Luta biológica contra a vespa das galhas do castanheiro

Os técnicos do Gabinete Florestal da Câmara Municipal de Mêda continuam a realizar largadas do parasitoide Torymus sinensis nos soutos do concelho. As largadas estão a ser programadas de forma escalonada, tendo em conta a altitude e a exposição solar dos soutos, fatores que influenciam o desenvolvimento vegetativo do castanheiro.

A luta biológica é o método mais eficaz de combate à vespa das galhas do castanheiro. Consiste na largada do parasitoide Torymus sinensis  nos soutos (são pequenas moscas que se alimentam das larvas da vespa das galhas do castanheiro, contribuindo assim para o extermínio da vespa. Por isso, o referido parasitoide pode ser designado de “inseto bom”).

Nas largadas realizadas hoje estiveram presentes, para além de vários agricultores produtores de castanha, o Presidente da Câmara Municipal de Mêda, o Prof. José Gomes Laranjo da RefCast (Associação Portuguesa da Castanha) e técnicos da Direção Regional de Agricultura e Pescas do Centro e de organizações de agricultores. Os técnicos alertaram para a importância de os agricultores adotarem práticas culturais que favoreçam a instalação do parasitoide nos soutos e facilite a sua reprodução no nosso clima. Uma vez instalado, o parasitóide pode dispersar-se numa distância de 5-8 km por ano,  para “tratar” novos castanheiros.

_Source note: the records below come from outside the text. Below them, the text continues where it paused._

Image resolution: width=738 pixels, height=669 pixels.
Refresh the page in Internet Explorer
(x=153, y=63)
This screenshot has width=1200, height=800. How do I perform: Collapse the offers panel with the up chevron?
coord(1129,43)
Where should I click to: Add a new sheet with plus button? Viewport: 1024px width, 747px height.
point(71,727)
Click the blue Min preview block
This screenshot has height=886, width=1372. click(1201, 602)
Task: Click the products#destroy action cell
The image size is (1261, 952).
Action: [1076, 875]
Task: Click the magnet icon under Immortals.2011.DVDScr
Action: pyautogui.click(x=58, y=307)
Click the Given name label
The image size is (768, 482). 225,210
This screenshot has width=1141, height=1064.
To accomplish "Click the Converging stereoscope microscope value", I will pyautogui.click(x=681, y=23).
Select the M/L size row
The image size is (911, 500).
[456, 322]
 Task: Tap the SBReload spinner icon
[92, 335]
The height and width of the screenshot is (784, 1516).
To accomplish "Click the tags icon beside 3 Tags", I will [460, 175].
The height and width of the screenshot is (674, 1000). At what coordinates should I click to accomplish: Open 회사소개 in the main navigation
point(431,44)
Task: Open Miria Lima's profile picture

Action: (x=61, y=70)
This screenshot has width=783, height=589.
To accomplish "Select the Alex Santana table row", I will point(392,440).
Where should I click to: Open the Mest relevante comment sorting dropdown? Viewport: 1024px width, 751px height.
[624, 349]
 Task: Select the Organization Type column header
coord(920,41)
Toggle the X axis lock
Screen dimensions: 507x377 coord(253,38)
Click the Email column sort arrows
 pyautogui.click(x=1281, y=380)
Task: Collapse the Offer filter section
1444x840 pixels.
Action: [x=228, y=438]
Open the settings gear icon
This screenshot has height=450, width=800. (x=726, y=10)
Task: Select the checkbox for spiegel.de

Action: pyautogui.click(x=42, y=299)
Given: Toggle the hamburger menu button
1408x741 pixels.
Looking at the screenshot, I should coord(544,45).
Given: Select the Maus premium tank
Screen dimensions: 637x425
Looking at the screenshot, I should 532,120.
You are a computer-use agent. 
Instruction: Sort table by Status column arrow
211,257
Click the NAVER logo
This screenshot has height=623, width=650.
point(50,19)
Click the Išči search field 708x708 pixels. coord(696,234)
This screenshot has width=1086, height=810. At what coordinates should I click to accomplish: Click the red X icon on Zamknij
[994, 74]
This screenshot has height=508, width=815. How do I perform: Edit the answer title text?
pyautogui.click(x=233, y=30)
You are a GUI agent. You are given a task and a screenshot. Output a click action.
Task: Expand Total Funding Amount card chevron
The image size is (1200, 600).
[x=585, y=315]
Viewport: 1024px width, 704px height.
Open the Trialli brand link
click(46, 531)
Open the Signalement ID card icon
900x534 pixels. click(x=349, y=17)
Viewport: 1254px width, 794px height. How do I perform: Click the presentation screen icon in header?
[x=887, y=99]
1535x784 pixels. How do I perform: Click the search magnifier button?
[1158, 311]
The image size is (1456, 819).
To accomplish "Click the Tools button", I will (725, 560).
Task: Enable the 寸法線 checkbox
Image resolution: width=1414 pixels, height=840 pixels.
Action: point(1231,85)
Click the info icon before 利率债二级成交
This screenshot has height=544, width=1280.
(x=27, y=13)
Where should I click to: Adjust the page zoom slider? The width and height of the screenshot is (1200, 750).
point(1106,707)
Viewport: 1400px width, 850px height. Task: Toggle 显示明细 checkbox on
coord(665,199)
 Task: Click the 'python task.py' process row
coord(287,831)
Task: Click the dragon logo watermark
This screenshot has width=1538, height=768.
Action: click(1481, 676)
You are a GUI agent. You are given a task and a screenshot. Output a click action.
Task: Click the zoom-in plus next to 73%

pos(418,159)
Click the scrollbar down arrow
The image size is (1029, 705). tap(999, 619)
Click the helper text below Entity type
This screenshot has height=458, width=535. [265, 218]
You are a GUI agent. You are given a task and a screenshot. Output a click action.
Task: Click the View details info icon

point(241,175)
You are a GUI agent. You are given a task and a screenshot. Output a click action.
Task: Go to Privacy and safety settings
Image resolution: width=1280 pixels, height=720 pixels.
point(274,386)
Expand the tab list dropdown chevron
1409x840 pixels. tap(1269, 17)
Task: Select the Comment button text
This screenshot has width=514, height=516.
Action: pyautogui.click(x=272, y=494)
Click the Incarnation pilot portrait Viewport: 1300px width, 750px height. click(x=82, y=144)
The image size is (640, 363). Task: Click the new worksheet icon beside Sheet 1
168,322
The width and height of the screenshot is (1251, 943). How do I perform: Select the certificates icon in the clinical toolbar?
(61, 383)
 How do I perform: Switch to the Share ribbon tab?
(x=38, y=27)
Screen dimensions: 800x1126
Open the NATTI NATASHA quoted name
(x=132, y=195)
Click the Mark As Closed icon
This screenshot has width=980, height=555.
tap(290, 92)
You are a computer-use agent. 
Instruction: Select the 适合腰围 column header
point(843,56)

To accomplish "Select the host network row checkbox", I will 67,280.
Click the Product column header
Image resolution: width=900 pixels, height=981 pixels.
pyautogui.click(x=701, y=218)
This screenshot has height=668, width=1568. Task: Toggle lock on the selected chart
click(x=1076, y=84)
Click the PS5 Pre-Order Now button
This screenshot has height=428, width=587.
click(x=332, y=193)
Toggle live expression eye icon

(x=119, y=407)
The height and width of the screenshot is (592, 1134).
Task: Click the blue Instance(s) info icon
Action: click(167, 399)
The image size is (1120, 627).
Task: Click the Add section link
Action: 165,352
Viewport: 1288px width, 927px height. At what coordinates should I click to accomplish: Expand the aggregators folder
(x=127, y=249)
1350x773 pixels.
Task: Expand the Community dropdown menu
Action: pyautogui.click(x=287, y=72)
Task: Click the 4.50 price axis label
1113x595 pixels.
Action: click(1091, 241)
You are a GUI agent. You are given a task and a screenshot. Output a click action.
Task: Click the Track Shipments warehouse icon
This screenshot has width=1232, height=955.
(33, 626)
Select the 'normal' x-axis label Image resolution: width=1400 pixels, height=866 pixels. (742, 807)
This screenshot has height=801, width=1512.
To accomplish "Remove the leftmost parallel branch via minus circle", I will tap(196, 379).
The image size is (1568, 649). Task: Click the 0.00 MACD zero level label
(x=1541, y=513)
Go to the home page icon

Foi realçado pelo Prof. José Laranjo a importância de se adotar os seguintes procedimentos que favorecem a luta biológica contra a vespa das galhas do castanheiro: não deve ser cortada a erva dos soutos até meados de junho porque o inseto parasitoide alimenta-se nessas ervas. Referiu também a importância de não serem destruídas as galhas do castanheiro porque o  parasitoide aloja-se nestas galhas, quer nas de cor verde que aparecem na primavera, quer nas galhas secas que se observam no inverno (se podar, a lenha fina da poda deve ficar nos soutos).